Aim of the task:
Because the lines must stay identical, write out the data without changing anything.

Records from a dataset:
----

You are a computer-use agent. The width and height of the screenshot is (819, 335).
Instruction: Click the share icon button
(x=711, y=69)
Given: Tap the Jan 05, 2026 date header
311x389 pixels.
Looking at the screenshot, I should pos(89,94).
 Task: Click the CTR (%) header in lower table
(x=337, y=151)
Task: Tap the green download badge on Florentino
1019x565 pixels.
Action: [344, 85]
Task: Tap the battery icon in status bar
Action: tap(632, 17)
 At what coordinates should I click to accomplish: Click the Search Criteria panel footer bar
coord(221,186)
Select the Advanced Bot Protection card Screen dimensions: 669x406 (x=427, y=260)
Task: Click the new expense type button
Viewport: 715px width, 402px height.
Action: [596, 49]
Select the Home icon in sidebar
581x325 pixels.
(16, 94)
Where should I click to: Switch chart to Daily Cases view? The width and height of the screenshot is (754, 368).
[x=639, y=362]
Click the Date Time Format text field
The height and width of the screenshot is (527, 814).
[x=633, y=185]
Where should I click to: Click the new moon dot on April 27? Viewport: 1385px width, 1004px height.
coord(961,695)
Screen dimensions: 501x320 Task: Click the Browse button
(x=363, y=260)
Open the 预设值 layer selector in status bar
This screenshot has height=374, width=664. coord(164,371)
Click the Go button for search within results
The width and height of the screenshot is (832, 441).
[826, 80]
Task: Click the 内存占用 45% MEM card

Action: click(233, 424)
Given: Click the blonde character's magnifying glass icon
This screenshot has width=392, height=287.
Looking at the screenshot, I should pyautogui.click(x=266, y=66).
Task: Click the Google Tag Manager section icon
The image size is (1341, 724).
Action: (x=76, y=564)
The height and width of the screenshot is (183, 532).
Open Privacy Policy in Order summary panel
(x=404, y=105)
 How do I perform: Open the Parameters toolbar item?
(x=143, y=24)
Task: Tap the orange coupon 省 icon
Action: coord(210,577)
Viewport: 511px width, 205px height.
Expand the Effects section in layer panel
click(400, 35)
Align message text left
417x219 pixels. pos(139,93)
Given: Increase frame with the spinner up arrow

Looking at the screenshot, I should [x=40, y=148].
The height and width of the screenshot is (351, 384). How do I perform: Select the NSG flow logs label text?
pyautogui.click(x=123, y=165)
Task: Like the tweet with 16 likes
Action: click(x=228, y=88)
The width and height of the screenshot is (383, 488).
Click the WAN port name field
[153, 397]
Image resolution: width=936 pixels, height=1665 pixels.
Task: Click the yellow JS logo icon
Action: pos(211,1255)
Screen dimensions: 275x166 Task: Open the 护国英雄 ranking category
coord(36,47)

----

Response box:
You are a computer-use agent. The width and height of the screenshot is (819, 335).
Instruction: Click the share icon button
(x=711, y=69)
Given: Tap the Jan 05, 2026 date header
311x389 pixels.
Looking at the screenshot, I should pos(89,94).
 Task: Click the CTR (%) header in lower table
(x=337, y=151)
Task: Tap the green download badge on Florentino
1019x565 pixels.
Action: [344, 85]
Task: Tap the battery icon in status bar
Action: tap(632, 17)
 At what coordinates should I click to accomplish: Click the Search Criteria panel footer bar
coord(221,186)
Select the Advanced Bot Protection card Screen dimensions: 669x406 (x=427, y=260)
Task: Click the new expense type button
Viewport: 715px width, 402px height.
Action: [596, 49]
Select the Home icon in sidebar
581x325 pixels.
(16, 94)
Where should I click to: Switch chart to Daily Cases view? The width and height of the screenshot is (754, 368).
[x=639, y=362]
Click the Date Time Format text field
The height and width of the screenshot is (527, 814).
[x=633, y=185]
Where should I click to: Click the new moon dot on April 27? Viewport: 1385px width, 1004px height.
coord(961,695)
Screen dimensions: 501x320 Task: Click the Browse button
(x=363, y=260)
Open the 预设值 layer selector in status bar
This screenshot has height=374, width=664. coord(164,371)
Click the Go button for search within results
The width and height of the screenshot is (832, 441).
[826, 80]
Task: Click the 内存占用 45% MEM card

Action: click(233, 424)
Given: Click the blonde character's magnifying glass icon
This screenshot has width=392, height=287.
Looking at the screenshot, I should pyautogui.click(x=266, y=66).
Task: Click the Google Tag Manager section icon
The image size is (1341, 724).
Action: (x=76, y=564)
The height and width of the screenshot is (183, 532).
Open Privacy Policy in Order summary panel
(x=404, y=105)
 How do I perform: Open the Parameters toolbar item?
(x=143, y=24)
Task: Tap the orange coupon 省 icon
Action: coord(210,577)
Viewport: 511px width, 205px height.
Expand the Effects section in layer panel
click(400, 35)
Align message text left
417x219 pixels. pos(139,93)
Given: Increase frame with the spinner up arrow

Looking at the screenshot, I should [x=40, y=148].
The height and width of the screenshot is (351, 384). How do I perform: Select the NSG flow logs label text?
pyautogui.click(x=123, y=165)
Task: Like the tweet with 16 likes
Action: click(x=228, y=88)
The width and height of the screenshot is (383, 488).
Click the WAN port name field
[153, 397]
Image resolution: width=936 pixels, height=1665 pixels.
Task: Click the yellow JS logo icon
Action: pos(211,1255)
Screen dimensions: 275x166 Task: Open the 护国英雄 ranking category
coord(36,47)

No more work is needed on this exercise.